What the exercise asks - Please report how many lines in the records below contain "refresh". Reply with the number alone.

+++ Dataset excerpts +++

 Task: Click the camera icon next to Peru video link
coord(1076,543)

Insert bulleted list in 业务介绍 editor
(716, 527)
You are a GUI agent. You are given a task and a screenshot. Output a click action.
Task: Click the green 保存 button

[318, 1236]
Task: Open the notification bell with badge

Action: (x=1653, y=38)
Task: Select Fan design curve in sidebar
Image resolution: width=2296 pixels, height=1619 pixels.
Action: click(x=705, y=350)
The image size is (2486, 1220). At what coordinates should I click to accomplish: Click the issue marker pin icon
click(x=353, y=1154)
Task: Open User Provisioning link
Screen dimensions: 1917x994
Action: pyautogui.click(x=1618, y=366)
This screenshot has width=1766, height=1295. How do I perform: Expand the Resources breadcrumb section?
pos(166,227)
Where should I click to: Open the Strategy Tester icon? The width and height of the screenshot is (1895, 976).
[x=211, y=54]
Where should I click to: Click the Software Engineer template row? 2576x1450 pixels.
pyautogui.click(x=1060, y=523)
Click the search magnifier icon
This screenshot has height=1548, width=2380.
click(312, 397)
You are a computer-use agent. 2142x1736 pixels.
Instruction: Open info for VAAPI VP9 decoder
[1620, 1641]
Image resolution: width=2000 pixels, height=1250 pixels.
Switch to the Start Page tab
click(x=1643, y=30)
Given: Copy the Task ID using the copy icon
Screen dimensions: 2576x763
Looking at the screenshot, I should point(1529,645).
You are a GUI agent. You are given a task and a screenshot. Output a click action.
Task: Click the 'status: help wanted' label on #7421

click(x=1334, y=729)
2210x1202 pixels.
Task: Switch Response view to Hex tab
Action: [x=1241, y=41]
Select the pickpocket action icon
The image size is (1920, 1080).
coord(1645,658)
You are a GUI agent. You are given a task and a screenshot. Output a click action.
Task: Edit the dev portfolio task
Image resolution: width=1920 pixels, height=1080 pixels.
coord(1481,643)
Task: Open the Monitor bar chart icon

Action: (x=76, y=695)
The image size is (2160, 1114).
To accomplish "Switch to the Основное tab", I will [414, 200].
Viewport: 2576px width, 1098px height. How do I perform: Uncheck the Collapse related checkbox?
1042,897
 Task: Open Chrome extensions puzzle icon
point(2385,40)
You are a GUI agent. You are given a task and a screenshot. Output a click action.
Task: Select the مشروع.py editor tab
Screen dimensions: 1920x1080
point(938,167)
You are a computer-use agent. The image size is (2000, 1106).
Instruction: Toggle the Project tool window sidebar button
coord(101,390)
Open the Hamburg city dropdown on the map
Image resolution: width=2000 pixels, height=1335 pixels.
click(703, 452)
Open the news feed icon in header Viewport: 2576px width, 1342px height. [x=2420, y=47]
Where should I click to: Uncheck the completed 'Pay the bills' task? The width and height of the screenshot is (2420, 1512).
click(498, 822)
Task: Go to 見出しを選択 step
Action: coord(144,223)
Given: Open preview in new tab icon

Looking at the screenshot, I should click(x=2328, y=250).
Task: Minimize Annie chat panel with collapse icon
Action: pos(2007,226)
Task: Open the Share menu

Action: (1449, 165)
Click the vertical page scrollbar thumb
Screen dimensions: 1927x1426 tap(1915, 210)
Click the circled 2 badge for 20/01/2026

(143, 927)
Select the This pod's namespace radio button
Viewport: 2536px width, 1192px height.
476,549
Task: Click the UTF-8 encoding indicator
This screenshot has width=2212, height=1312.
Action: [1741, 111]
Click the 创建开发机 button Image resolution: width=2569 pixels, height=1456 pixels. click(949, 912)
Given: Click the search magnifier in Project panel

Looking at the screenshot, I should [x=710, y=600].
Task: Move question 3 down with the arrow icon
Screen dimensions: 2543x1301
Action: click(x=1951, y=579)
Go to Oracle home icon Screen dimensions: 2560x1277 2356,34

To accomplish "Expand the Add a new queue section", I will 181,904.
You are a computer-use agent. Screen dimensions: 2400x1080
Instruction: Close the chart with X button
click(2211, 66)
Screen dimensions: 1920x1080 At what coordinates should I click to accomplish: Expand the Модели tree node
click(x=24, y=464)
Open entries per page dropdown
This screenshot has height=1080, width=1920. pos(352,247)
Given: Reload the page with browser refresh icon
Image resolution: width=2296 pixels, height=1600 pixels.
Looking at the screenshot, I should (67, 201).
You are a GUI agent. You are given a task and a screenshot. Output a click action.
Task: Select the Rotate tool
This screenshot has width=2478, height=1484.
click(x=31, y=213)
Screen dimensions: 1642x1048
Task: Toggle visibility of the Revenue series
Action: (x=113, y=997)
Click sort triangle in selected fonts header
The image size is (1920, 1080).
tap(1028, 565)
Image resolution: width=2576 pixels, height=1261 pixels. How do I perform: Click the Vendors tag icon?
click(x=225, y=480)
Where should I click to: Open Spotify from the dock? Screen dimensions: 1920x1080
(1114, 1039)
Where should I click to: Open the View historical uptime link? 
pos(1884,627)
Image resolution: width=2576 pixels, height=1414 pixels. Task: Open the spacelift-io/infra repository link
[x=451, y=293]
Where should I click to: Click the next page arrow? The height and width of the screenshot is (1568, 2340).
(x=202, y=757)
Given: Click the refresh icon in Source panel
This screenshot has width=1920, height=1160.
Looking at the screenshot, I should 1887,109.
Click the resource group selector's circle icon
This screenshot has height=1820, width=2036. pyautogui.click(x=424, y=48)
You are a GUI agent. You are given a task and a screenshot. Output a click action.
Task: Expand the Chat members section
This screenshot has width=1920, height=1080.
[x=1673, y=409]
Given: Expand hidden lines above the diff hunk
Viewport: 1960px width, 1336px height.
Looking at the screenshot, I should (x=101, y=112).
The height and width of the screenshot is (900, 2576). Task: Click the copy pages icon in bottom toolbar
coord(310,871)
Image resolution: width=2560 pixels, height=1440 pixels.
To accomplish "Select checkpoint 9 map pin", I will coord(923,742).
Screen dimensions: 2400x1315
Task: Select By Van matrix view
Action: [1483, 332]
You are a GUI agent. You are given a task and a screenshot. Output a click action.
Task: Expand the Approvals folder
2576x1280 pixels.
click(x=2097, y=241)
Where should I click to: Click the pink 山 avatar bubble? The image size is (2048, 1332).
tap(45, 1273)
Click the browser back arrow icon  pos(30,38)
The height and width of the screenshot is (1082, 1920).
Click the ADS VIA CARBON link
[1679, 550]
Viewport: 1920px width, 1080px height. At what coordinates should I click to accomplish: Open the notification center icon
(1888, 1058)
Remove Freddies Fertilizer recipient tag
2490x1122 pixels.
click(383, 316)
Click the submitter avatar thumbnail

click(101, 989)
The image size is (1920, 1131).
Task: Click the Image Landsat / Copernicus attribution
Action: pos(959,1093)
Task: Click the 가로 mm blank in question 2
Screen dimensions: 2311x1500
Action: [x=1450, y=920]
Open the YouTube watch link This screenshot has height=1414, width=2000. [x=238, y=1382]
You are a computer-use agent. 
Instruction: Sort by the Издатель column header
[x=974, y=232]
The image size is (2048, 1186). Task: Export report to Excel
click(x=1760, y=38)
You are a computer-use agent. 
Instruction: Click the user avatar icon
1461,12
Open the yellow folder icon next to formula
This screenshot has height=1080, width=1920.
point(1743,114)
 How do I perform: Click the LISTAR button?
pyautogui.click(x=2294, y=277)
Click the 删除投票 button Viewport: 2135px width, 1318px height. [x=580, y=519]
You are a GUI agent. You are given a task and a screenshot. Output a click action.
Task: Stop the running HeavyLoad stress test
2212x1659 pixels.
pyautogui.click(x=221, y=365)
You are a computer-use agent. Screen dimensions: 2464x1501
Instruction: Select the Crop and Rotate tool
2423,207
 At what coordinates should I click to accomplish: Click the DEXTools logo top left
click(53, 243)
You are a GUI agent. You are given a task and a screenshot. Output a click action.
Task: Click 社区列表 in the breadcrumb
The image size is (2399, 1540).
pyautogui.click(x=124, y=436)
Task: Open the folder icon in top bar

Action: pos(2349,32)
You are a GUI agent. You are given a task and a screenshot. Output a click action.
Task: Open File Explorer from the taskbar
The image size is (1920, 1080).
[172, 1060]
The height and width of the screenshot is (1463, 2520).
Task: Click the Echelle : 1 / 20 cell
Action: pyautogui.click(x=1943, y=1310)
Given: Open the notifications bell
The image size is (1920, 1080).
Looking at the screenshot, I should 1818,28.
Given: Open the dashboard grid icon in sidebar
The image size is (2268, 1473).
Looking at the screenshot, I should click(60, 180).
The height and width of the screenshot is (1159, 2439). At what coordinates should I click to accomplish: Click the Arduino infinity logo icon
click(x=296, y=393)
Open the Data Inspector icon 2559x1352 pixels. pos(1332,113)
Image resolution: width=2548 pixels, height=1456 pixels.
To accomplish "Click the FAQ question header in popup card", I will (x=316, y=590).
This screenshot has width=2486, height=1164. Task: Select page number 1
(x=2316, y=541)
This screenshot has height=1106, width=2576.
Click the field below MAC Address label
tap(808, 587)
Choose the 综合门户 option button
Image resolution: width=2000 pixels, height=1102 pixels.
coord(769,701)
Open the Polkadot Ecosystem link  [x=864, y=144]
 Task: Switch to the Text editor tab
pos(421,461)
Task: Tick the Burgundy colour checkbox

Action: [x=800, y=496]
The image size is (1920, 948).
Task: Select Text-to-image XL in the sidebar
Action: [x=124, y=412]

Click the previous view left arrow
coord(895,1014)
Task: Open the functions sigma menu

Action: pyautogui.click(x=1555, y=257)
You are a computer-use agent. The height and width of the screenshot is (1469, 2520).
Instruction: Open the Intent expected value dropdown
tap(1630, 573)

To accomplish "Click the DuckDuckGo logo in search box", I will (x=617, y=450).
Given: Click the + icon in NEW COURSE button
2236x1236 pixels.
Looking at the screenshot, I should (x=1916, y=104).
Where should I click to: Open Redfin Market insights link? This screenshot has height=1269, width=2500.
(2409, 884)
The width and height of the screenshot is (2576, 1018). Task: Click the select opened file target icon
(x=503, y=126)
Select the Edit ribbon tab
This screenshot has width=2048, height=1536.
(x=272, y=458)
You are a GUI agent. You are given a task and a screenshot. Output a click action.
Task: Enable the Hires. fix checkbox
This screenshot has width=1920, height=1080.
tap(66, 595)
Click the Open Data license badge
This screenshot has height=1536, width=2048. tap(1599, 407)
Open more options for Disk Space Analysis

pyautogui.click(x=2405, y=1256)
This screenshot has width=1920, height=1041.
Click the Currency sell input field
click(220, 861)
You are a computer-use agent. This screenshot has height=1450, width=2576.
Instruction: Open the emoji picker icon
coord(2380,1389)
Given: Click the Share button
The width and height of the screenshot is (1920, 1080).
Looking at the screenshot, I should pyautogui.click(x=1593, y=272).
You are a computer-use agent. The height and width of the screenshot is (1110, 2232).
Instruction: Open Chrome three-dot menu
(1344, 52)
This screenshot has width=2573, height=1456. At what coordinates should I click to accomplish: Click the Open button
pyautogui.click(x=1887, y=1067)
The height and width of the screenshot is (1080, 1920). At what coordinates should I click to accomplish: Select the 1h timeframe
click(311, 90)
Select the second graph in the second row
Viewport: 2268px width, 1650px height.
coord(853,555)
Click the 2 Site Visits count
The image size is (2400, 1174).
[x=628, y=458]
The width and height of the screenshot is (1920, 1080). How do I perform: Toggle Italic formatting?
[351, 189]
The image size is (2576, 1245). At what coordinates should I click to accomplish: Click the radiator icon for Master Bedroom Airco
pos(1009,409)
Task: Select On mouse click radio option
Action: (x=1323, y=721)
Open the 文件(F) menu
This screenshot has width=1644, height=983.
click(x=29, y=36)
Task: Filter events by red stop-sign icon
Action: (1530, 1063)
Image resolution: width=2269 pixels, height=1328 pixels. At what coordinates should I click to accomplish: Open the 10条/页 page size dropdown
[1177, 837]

+++

Exercise solution - 2